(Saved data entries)
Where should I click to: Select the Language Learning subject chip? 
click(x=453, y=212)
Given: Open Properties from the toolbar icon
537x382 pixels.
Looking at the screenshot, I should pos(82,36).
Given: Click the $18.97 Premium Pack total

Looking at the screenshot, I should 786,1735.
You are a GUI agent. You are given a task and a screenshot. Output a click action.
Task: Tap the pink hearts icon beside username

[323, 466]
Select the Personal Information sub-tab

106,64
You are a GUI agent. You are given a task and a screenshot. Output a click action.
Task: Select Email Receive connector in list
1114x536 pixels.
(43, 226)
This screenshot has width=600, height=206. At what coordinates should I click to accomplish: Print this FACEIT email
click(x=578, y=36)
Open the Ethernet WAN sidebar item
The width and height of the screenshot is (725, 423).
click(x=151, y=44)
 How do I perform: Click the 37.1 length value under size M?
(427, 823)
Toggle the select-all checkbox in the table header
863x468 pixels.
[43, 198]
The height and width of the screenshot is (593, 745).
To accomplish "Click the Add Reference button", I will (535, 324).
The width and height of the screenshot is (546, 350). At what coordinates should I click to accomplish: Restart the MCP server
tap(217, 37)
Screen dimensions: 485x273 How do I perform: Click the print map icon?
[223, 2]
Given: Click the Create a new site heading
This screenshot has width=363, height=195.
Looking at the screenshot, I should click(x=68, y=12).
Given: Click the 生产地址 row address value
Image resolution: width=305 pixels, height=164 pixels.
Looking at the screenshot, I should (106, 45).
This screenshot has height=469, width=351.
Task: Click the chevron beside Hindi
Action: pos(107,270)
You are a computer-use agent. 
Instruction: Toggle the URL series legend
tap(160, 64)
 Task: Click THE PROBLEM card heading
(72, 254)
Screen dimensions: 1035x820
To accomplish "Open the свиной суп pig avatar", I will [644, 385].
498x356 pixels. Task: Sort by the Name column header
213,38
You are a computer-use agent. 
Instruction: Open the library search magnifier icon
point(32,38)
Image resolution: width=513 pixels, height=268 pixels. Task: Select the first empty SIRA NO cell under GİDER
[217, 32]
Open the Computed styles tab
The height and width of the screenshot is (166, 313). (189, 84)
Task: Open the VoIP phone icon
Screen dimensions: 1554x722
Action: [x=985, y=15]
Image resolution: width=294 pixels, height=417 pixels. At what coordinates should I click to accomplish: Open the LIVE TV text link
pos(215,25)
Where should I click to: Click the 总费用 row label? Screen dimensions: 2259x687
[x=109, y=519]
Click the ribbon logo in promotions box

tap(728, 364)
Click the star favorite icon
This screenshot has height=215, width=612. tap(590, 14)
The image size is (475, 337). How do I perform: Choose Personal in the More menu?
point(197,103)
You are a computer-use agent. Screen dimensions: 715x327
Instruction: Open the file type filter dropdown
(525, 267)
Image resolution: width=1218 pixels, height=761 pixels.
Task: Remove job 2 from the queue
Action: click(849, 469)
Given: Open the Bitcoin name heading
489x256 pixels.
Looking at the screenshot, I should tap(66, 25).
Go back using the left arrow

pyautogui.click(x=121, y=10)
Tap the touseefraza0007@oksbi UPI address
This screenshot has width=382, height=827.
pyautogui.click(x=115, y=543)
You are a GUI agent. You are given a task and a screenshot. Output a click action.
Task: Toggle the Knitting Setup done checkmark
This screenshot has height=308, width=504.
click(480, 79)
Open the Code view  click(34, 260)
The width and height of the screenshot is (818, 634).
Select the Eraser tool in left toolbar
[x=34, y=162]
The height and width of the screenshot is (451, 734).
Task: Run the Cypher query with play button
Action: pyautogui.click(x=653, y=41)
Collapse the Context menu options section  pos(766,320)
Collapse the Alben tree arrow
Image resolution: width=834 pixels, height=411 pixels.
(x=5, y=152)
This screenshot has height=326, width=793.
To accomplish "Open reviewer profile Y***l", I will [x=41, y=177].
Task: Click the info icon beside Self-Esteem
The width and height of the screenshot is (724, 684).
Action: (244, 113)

Directions for this task: Your task is to transcribe exactly the lines from the one with "Task: Toggle the" through the end of the data, both included, and nothing besides.

Task solution:
Task: Toggle the Knitting Setup done checkmark
This screenshot has height=308, width=504.
click(480, 79)
Open the Code view  click(34, 260)
The width and height of the screenshot is (818, 634).
Select the Eraser tool in left toolbar
[x=34, y=162]
The height and width of the screenshot is (451, 734).
Task: Run the Cypher query with play button
Action: pyautogui.click(x=653, y=41)
Collapse the Context menu options section  pos(766,320)
Collapse the Alben tree arrow
Image resolution: width=834 pixels, height=411 pixels.
(x=5, y=152)
This screenshot has height=326, width=793.
To accomplish "Open reviewer profile Y***l", I will [x=41, y=177].
Task: Click the info icon beside Self-Esteem
The width and height of the screenshot is (724, 684).
Action: (244, 113)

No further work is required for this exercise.